POV Rod
"Jadi... apa kamu sudah bertemu dengan adikmu?" Tanya Pangeran Edric, yang sedang mengerjakan berkas-berkas menumpuk di mejanya.
Wajahnya tenggelam di tumpukan kertas-kertas tersusun rapi....
Aku hanya bisa melihat rambut merah tuanya itu.
Aku sedang menyusun berkas yang sudah diperiksa, terkejut dengan pertanyaannya. Tidak seperti biasanya Pangeran Edric menanyaiku soal adikku. Apa karena kemarin kita ke lokasi pasar, makanya dia penasaran?
"Iya... setelah anda mengijinkan saya untuk undur diri"
"Lalu?..... Apa dia suka hadiahmu?" Tanyanya, sedang mengerjakan berkas.

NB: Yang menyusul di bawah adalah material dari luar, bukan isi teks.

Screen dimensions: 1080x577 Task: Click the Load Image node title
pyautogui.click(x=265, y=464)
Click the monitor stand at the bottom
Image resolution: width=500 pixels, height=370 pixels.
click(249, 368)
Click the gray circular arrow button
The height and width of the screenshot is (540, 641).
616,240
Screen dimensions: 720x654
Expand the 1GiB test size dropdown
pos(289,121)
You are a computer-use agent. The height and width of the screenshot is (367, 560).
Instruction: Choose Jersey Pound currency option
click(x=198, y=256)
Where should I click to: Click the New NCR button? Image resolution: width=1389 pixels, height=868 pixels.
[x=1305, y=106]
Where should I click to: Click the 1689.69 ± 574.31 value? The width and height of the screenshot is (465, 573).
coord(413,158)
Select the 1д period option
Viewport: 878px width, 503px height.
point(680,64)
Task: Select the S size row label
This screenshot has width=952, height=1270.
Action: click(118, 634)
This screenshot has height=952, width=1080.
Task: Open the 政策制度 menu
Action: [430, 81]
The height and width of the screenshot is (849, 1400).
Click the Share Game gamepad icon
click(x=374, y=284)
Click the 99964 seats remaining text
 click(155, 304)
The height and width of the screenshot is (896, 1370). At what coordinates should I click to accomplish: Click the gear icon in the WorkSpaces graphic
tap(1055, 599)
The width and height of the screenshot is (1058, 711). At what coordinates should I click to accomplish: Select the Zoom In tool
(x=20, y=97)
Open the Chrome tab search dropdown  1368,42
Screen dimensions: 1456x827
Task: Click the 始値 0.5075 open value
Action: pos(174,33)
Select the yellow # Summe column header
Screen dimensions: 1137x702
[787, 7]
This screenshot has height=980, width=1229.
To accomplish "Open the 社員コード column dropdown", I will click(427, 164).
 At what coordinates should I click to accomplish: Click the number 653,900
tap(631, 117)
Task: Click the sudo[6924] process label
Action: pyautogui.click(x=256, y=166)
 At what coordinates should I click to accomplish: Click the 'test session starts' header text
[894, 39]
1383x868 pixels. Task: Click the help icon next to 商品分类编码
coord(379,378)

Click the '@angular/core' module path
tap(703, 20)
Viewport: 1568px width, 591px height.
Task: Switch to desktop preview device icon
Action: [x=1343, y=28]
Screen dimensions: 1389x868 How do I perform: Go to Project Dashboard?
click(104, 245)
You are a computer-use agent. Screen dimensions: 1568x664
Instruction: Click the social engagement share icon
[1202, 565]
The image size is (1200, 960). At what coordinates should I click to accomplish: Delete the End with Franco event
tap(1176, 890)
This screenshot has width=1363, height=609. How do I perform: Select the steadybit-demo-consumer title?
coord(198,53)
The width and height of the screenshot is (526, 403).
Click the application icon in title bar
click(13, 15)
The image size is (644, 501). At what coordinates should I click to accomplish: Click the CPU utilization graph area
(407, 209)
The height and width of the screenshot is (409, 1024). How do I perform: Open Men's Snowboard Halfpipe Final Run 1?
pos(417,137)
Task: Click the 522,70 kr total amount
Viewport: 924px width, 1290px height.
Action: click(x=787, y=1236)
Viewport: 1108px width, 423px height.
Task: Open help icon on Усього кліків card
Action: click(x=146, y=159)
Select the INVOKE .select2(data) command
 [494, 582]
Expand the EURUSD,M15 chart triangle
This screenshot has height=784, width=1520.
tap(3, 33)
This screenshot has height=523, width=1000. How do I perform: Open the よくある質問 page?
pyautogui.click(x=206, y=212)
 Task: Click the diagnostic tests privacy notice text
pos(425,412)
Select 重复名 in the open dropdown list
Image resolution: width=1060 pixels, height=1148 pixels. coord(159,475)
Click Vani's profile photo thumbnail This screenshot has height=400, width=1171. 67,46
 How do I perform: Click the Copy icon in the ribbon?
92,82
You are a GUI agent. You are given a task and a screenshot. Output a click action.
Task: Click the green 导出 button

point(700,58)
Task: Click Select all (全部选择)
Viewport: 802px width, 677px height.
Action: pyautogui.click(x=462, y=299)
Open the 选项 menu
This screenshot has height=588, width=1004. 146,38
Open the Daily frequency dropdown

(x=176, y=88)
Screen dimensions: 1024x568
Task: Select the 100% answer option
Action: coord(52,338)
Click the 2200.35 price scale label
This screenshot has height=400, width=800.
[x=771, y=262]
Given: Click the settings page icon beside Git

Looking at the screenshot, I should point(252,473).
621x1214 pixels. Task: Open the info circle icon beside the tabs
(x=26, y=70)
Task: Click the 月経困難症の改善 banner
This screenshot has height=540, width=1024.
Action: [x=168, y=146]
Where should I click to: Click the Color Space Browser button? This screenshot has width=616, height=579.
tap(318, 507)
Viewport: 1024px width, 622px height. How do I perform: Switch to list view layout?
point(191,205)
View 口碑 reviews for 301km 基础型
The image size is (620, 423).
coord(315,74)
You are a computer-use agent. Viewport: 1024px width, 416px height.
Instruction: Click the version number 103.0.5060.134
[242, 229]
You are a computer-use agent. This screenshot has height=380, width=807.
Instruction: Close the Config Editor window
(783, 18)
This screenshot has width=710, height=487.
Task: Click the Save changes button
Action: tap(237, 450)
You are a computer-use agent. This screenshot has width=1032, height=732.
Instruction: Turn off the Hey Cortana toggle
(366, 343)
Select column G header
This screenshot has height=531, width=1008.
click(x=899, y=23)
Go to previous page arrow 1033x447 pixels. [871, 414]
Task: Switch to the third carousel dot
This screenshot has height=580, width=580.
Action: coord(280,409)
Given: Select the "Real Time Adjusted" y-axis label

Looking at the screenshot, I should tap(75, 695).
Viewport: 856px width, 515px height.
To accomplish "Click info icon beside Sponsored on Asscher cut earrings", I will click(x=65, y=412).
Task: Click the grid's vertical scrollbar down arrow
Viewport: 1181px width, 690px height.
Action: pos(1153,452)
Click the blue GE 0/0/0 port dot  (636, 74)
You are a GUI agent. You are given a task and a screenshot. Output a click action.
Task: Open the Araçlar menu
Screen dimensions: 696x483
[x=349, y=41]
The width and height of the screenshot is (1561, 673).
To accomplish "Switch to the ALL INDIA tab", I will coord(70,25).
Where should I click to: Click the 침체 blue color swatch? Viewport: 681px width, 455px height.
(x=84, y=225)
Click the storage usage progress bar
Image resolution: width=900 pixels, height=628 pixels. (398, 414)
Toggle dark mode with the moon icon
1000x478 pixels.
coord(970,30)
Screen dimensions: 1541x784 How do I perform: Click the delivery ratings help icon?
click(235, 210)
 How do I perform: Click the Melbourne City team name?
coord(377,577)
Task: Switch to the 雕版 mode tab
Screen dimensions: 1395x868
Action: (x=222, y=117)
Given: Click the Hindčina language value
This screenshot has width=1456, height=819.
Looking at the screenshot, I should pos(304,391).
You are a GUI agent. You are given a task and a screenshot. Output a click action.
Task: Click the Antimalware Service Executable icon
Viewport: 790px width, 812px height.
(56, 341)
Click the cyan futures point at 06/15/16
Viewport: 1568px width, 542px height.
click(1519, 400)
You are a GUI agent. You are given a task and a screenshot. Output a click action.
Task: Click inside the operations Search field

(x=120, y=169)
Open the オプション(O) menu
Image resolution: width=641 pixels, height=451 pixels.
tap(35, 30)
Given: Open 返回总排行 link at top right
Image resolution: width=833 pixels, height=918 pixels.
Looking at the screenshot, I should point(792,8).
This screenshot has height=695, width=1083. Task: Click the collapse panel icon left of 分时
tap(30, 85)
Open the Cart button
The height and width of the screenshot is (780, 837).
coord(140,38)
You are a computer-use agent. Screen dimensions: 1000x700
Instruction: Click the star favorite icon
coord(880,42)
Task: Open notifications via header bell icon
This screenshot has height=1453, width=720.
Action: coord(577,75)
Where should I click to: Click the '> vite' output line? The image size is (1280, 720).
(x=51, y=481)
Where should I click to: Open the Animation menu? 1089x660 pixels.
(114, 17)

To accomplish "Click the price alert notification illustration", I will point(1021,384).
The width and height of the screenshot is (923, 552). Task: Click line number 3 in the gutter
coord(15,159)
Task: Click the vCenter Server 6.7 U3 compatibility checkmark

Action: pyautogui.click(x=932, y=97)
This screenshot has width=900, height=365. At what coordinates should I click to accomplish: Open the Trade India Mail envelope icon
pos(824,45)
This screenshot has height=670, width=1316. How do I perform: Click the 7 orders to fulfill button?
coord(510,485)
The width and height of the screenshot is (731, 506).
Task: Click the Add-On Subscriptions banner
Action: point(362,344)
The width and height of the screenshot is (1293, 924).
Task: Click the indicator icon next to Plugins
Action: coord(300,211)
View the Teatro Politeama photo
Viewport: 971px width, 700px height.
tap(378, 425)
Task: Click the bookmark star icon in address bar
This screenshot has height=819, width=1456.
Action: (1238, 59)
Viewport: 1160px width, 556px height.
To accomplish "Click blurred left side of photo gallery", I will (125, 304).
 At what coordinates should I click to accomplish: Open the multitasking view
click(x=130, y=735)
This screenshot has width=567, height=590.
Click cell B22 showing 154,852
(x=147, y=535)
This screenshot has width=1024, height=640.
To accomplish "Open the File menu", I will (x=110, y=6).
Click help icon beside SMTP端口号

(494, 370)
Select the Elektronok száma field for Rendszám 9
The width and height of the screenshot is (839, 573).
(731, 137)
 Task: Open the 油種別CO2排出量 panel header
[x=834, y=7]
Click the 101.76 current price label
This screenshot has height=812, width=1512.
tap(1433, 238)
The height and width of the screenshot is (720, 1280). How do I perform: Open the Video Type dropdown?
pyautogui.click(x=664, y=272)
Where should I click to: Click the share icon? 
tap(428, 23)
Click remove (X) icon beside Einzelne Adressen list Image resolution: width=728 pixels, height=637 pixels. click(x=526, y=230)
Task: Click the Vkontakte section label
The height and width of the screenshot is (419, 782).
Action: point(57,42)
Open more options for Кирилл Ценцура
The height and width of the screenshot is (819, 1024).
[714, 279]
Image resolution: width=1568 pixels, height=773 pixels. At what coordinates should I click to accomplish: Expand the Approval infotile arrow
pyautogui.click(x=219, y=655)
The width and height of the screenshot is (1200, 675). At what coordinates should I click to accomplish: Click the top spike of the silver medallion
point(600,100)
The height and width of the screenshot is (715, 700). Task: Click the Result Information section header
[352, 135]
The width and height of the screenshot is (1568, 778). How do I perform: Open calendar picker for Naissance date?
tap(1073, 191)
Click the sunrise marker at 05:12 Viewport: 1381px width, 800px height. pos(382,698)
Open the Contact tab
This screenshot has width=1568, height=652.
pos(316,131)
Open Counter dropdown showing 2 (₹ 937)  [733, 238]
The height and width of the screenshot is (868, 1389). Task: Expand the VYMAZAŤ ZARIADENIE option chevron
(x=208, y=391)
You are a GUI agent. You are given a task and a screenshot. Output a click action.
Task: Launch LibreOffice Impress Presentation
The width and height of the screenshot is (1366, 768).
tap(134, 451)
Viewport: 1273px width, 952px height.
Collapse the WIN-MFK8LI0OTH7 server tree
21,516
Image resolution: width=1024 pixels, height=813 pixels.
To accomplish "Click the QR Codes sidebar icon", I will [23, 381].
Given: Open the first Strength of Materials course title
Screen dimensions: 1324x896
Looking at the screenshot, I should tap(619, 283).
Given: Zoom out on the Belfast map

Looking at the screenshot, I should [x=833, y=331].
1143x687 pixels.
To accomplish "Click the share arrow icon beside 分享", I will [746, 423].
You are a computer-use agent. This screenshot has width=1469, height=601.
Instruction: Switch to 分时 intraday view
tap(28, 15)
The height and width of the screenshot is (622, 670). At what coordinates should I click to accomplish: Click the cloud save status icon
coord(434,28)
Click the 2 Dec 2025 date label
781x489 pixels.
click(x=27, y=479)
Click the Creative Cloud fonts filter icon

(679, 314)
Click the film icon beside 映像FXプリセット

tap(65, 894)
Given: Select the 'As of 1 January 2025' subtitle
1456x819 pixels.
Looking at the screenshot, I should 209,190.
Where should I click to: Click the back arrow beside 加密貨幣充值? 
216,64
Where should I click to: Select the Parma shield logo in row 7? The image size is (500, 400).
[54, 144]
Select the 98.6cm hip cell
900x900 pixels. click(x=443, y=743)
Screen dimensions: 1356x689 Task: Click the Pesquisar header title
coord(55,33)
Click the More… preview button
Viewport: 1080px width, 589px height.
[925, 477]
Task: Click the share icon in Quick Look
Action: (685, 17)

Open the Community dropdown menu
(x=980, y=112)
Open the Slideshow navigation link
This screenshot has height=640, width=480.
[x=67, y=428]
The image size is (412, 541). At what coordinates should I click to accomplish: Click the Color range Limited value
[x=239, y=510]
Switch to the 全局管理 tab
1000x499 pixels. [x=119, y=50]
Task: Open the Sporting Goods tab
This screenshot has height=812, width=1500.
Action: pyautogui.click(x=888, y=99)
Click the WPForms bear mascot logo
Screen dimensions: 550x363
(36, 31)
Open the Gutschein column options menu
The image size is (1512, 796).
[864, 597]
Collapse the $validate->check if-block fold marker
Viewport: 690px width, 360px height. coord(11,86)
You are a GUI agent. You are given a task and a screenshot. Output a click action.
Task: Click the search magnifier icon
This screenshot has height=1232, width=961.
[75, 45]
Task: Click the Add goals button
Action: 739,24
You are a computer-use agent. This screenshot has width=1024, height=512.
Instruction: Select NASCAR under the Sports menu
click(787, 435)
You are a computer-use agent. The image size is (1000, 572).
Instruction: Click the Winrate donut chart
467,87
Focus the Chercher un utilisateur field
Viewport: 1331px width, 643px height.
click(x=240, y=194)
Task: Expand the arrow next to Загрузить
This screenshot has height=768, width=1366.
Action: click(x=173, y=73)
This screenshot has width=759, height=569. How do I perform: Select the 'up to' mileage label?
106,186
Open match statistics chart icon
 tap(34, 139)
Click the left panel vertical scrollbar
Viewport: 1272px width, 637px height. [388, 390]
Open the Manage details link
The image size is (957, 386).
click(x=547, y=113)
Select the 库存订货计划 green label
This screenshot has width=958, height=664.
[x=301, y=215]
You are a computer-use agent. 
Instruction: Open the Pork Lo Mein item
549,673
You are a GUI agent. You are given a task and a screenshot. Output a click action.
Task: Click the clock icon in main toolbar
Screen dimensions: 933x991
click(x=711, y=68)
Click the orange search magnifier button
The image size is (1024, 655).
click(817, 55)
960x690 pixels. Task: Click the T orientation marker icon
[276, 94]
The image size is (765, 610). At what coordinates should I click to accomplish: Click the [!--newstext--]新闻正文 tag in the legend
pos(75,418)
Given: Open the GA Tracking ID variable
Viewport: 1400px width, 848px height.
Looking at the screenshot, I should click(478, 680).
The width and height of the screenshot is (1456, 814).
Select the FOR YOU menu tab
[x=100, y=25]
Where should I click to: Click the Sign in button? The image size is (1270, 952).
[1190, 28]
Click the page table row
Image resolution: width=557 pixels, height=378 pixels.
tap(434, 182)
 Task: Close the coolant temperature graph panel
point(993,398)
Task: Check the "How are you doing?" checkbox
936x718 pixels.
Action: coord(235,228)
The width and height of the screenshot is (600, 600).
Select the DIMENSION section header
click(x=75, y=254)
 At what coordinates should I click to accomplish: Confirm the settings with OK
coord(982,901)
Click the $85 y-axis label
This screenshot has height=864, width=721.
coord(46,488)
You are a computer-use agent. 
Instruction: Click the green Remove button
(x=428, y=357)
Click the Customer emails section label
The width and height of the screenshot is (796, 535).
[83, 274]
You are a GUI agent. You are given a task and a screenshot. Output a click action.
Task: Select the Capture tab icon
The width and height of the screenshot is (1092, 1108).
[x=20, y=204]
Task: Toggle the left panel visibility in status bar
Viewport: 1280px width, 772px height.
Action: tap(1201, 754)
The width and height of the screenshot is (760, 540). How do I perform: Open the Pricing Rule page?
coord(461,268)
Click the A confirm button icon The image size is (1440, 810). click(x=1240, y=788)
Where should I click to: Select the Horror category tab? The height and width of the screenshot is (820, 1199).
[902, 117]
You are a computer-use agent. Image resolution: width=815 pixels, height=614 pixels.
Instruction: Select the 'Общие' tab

Aku agak lama menjawabnya, mengingat kembali adikku hampir saja menolak pemberianku. Bahkan aku sudah berbohong kalau itu barang yang didapat dengan potongan harga.
Aku pun menghelang nafas. Kembali menyusun berkas.
"Kenapa?" Tanyanya
"Adik saya menerimanya,....."
Wajah Pangeran Edric pun muncul, menatapku. Ekspersinya hanya datar. Aku pun menatapnya sebentar. Lalu berkutat lagi dikertas-kertas yang ku pegang.
Apa dia sedang bosan, makanya dia menanyakan ini?
"Bolehkan saya bercerita sebentar?" Tanyaku meminta ijin. Sepertinya dia ingin seseorang berbicara dengannya.
"Iya" Katanya sambil, menulis.
"Kemarin..... saya sudah mengajaknya untuk tinggal bersama tap-"
Kataku terhenti melihat tinta pena yang pangeran pegang merembes kemana-mana. Meninggalkan warna hitam penuh di kertas yang mau dia tandatangani.
Aku pun panik melihat itu. Segera aku mengambil kertas tersebut lalu mengambil saputangan dikantongku. Mencoba untuk menyerap tinta tersebut, berharap kertas tadi bisa diselamatkan.
".. Pang..eran?.. apa pangeran baik-baik saja?..." Tanyaku sedikit panik.
Wajah pangeran menatapku kaget.
Kenapa? Apa aku salah bicara?
"Kamu..... Bukannya suka pada Karen?" Tanyanya masih dengan wajah kagetnya. Aku juga ikut kaget.
Ternyata rumor tersebut sampai juga ketelinga pangeran.
"Tidak,..." Kataku.
Memang Karen adalah pelayan yang paling cantik di kerajaan ini bahkan dia mendapatkan perhatian dari pangeran ke 3 dan ke 4.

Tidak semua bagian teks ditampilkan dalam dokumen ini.